There are significantly higher efficiency gains in the Go Green scenarios than in the base case scenario:
  • Households and Services in the Go Green scenario show a 2.2% efficiency increase per year, compared to 1.6% in base case.
  • Energy demand from industry, other energy sectors, CHP and Heat, non-energy sectors assumed a 2.6% efficiency increase per year, compared to 1.9%.

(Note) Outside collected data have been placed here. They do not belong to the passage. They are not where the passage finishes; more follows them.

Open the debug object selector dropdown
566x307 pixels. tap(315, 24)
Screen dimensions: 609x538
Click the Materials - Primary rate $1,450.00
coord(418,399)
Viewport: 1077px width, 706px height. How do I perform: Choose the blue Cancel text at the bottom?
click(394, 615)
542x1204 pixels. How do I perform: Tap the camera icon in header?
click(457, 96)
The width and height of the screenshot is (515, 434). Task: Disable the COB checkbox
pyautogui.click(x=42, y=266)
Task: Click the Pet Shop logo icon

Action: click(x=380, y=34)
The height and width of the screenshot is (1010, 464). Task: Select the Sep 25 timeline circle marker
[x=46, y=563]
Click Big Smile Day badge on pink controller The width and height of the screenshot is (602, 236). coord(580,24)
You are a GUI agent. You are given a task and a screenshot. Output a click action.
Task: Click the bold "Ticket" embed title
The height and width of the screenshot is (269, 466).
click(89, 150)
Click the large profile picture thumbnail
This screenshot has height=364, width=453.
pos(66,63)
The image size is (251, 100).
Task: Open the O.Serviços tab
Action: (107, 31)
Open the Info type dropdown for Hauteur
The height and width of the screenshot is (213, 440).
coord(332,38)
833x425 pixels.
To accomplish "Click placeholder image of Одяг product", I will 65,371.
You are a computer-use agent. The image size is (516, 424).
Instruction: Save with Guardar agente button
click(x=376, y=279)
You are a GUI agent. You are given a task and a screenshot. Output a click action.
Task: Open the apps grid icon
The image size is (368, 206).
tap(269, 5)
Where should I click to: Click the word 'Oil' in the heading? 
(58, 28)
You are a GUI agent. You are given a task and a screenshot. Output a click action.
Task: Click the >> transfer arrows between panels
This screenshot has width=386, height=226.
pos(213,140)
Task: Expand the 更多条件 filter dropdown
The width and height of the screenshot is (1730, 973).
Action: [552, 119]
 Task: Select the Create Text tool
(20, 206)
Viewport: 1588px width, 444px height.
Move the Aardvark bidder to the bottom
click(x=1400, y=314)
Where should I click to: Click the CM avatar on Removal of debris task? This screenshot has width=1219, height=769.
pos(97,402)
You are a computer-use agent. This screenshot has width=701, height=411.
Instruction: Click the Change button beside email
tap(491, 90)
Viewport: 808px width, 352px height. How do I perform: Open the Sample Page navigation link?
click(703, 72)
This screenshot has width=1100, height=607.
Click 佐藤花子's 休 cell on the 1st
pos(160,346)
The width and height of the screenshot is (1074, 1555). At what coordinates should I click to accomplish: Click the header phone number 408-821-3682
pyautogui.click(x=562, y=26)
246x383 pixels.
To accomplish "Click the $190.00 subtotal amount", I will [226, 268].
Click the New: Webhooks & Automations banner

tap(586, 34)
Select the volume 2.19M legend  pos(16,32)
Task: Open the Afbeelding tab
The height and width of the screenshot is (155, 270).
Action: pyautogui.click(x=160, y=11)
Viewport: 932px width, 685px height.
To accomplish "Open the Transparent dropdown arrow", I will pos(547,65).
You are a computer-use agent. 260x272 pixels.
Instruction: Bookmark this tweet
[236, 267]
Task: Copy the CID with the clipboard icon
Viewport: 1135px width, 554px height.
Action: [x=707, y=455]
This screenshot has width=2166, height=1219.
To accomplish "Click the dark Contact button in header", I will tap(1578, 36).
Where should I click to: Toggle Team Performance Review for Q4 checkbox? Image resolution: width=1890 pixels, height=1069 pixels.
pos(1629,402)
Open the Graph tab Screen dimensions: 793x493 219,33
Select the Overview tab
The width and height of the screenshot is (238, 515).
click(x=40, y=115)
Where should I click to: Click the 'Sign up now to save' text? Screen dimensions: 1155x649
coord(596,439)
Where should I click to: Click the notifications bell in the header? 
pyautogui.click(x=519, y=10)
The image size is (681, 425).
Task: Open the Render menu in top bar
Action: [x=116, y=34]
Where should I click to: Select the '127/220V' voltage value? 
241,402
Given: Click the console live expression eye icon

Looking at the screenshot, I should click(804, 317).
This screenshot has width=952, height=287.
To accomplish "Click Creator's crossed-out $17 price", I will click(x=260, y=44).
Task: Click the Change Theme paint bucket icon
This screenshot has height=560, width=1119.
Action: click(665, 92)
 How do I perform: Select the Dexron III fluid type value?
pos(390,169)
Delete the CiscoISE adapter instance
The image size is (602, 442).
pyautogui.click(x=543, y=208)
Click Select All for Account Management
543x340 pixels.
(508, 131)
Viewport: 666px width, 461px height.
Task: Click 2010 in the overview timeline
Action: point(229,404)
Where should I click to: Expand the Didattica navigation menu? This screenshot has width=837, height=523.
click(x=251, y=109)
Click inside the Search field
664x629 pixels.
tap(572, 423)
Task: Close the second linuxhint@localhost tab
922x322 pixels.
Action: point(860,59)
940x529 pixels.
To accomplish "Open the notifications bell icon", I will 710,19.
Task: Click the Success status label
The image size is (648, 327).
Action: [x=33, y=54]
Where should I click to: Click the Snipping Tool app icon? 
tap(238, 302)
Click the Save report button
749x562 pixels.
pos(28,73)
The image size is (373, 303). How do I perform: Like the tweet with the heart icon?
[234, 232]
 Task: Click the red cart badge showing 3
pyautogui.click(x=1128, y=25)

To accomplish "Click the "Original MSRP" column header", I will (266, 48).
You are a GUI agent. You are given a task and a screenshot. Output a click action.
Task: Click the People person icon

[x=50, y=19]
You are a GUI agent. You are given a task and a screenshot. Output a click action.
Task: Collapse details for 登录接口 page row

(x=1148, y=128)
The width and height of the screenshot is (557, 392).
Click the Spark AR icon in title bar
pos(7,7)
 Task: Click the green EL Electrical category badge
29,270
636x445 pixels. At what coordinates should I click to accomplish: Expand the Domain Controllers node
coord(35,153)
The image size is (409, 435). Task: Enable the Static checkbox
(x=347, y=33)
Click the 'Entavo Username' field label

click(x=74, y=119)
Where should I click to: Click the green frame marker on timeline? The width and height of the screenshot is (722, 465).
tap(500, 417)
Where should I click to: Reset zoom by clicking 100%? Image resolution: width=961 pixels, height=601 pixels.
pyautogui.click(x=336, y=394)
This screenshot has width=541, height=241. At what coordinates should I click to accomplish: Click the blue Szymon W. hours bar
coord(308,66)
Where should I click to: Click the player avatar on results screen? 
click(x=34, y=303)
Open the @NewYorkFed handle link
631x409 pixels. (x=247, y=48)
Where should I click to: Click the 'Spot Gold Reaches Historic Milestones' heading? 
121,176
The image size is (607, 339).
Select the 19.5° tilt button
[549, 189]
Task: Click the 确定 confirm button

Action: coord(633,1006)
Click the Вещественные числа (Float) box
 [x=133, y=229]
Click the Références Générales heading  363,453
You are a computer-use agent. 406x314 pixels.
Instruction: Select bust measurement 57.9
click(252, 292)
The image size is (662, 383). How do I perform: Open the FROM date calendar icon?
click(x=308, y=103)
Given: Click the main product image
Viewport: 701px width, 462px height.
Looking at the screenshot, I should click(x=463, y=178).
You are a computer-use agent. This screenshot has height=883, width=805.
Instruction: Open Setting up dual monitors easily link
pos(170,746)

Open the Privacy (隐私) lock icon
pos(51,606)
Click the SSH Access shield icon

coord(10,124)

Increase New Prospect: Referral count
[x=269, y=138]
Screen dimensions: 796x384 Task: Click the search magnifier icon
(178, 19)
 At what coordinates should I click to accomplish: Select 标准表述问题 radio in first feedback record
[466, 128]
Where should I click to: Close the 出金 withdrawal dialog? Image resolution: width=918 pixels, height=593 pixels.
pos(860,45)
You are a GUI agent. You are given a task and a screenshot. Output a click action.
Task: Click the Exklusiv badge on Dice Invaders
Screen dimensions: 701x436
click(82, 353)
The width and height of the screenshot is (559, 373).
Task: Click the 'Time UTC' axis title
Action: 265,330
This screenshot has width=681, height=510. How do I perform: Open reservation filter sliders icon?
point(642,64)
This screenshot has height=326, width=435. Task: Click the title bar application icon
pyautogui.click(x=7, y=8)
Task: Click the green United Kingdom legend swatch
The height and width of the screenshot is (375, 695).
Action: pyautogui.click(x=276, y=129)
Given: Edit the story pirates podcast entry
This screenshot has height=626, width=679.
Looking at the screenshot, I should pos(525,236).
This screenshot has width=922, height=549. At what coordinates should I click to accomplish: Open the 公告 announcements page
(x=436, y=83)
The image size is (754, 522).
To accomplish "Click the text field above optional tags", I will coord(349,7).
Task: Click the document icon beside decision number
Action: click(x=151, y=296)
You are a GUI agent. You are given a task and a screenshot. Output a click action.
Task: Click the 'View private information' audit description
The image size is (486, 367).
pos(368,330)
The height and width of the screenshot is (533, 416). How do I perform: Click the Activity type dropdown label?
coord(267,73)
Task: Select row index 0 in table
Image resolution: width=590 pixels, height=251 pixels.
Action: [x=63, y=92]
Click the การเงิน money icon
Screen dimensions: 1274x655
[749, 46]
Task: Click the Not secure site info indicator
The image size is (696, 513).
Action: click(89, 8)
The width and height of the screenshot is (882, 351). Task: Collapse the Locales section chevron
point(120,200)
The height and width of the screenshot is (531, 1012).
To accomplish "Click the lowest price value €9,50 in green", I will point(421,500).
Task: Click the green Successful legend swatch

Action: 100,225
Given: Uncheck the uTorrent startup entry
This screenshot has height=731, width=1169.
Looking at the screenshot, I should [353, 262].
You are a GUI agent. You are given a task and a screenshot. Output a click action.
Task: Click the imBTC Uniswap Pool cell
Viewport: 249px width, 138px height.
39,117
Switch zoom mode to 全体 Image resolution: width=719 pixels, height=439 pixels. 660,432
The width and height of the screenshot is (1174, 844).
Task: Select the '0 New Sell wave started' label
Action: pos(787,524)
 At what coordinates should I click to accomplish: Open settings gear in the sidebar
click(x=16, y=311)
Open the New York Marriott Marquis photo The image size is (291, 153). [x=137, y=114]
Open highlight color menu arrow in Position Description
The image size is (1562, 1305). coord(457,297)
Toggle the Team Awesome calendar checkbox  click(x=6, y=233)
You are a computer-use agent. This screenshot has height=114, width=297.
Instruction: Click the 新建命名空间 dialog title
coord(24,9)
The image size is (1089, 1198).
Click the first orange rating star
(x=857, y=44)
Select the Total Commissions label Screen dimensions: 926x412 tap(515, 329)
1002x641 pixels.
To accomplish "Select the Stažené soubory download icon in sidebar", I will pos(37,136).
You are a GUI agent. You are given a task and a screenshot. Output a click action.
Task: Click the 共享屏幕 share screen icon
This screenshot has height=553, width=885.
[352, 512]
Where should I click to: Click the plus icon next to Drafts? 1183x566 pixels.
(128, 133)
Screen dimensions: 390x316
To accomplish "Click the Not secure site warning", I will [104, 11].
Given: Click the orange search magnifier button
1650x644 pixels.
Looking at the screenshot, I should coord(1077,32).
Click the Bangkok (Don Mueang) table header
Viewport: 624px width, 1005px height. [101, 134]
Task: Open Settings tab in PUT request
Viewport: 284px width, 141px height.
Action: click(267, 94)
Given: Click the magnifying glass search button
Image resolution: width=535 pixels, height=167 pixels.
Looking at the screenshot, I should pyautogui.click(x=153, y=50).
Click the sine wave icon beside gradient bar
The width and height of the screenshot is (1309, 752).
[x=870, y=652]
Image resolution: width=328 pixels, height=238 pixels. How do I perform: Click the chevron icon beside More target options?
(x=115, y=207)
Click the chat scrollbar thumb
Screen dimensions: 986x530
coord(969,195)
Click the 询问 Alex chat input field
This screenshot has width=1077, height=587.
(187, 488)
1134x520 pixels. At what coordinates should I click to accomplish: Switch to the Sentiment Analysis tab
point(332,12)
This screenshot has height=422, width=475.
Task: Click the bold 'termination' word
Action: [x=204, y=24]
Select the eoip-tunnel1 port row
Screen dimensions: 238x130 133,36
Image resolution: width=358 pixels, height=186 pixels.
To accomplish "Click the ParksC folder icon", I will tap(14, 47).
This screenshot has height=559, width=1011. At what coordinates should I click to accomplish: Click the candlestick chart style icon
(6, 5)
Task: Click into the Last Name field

  • Energy efficiency gains in transport in the Go Green scenario are by 2.8% per year, compared to 0.5% in the base case;
  • Aviation bunkers and marine bunkers are the same as in base case, with marine efficiency increases of of 1% per year, and aviation of 2.4% per year. However, energy demand still grows because of increasing passenger-kilometres and tonne-kms (both freight aviation and marine transport).

Going Green with Nuclear
As in the other Going Green scenario, this scenario assumes a decisive change of policy and practice. The EU27 shift strategy from 2018 and China from 2018, as political will builds behind the drive for green energy – political, economic and business incentives converge. The USA is behind on this, and initially an outlier, but from 2020 on it joins the drive for clean energy after the next Presidential election results in a change of incumbent. But under this scenario, there is also a rethinking of the role of nuclear. Memories of recent nuclear incidents fade; and the fear of the consequences of global warming yields a new pragmatism about the possibilities of nuclear energy, and the funds to match it.
  • The USA begins a new era of nuclear: It adds nuclear at the rate of the $25 CO2 tax assumption in the EIA 2018 Energy Outlook.US plants go offline along the lines of the November 2018 Nuclear Power Summary.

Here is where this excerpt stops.